January 4, 2015 | 5 Comments | Betsy Woodman
This morning I found the original outline (55 pages worth) of Emeralds Included.
My first concept was unrecognizable from the finished book—different characters, different subplots, different everything. There was stuff about an accident in a roller-skating competition and about a retired judge suffering from memory problems. All pretty groan-inducing.
My editor, Marjorie Braman, had entered comments. On page 15, she said, “So far, you don’t have a lot of plot.” And later, “Not sure if this is going anywhere.” Yet further on, she simply asked, “Necessary?”
Even the titles I was considering I now think are awful:
Blues and Greens
Memories are Made of This
A Matter of Judgment
The thing is, drafts two–three-four–five–still looked a lot different from the final version.
Writing a novel is like a hike through different landscapes.

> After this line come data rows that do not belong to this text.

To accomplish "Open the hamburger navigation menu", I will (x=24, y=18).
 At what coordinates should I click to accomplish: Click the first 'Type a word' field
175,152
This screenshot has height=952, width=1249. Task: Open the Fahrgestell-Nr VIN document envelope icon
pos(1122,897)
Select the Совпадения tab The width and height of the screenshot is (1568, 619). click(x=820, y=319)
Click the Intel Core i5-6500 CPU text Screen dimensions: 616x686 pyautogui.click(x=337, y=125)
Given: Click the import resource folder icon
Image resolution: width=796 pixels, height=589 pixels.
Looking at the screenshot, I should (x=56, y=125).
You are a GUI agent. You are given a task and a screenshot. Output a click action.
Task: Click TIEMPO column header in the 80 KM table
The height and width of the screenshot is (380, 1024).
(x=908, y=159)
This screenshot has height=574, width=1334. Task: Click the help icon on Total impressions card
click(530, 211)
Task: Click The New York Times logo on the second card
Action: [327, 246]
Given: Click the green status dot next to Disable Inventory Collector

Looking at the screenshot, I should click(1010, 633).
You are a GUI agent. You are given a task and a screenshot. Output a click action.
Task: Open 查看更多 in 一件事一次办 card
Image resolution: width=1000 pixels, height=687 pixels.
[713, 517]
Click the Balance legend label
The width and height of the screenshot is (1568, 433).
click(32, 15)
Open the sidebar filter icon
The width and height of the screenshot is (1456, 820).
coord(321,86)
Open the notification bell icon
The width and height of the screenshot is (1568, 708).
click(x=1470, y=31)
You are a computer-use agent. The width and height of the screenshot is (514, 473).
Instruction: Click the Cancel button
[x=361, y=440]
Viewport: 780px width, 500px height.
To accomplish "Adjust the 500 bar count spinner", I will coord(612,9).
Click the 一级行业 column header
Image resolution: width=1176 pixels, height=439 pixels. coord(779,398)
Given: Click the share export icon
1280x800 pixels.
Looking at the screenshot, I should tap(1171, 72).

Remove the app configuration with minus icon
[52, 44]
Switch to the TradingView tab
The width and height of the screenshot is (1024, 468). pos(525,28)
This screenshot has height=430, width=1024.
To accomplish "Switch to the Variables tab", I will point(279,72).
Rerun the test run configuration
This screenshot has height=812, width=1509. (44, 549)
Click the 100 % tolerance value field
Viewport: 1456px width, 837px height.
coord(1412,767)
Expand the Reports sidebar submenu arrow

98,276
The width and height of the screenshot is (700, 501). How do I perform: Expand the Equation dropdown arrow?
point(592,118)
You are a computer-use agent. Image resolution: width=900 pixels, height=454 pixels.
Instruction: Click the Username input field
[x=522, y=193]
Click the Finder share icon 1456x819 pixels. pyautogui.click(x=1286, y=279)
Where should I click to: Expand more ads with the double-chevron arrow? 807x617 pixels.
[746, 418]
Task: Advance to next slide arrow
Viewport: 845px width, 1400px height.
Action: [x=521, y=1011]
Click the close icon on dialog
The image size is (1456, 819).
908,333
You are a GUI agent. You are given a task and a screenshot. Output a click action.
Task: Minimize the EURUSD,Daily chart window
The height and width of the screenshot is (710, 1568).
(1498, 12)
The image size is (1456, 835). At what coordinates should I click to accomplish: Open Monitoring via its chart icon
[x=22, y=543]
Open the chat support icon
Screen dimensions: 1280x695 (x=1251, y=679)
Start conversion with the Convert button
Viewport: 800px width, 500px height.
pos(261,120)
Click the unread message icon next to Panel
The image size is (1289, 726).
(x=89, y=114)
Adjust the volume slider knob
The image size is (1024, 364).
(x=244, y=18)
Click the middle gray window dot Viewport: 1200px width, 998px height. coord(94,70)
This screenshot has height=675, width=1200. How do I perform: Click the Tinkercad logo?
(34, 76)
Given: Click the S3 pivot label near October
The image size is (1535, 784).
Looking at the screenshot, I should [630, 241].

It reminds me of my one notable athletic exploit, climbing Mt Kilimanjaro in Tanzania. (I had to be pushed the last 500 feet.)
The rain forest at the start of the climb gives you no idea of the alpine meadows coming up, let alone of the steep slope with the loose stones near the summit. To get to your destination, you just have to say goodbye to one zone and keep on going into the next.
People too are unrecognizable from one stage to the next. Here’s my granddad James B. Woodman at one, sixteen, and seventy-five years of age.
Photo credit: Woodman family collection
So. Happy New Year, all, and good luck on the project you have going, whatever stage it’s at–or whatever stage you’re at.